Why your high schooler’s ‘hands-on’ habit is Nebraska’s brightest future
As we navigate the landscape of 2026, I often find myself speaking with parents who are at a bit of a crossroads. Their high school juniors are bright and curious, yet they aren’t necessarily sold on the traditional four-year desk job path. If this sounds like your household, I want to offer a perspective from the front lines of Nebraska’s infrastructure: your child isn’t just “good with their hands”—they are the strategic solution to a rapidly changing economy.
The Degree
Dilemma: AI and the Race Against
Irrelevance
The elephant in the room for every 2026 graduate is Artificial Intelligence (AI). We are witnessing a historic shift where a four-year degree—the very thing my generation was told was a “safe bet”—is being disrupted before the ink on the diploma is dry.
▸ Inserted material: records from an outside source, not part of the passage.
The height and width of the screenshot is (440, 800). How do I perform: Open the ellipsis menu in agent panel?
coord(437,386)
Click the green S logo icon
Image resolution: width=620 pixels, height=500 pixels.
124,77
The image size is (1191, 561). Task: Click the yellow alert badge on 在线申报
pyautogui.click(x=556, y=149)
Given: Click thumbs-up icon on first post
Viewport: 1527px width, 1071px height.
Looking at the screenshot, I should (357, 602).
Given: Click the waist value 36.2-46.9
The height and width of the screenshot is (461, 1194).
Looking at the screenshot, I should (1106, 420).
According to recent 2025–2026 labor market analyses, entry-level white-collar roles have seen a 13% relative decline in employment as companies integrate AI to handle data, research, and coding (Stanford Digital Economy Lab).
For a student starting a four-year program today, there is a very real risk of graduating with a skill set that was relevant in 2023 but has since been “AI’d”. National surveys now show that 49% of Gen Z job seekers believe AI has already reduced the value of their college education (National University).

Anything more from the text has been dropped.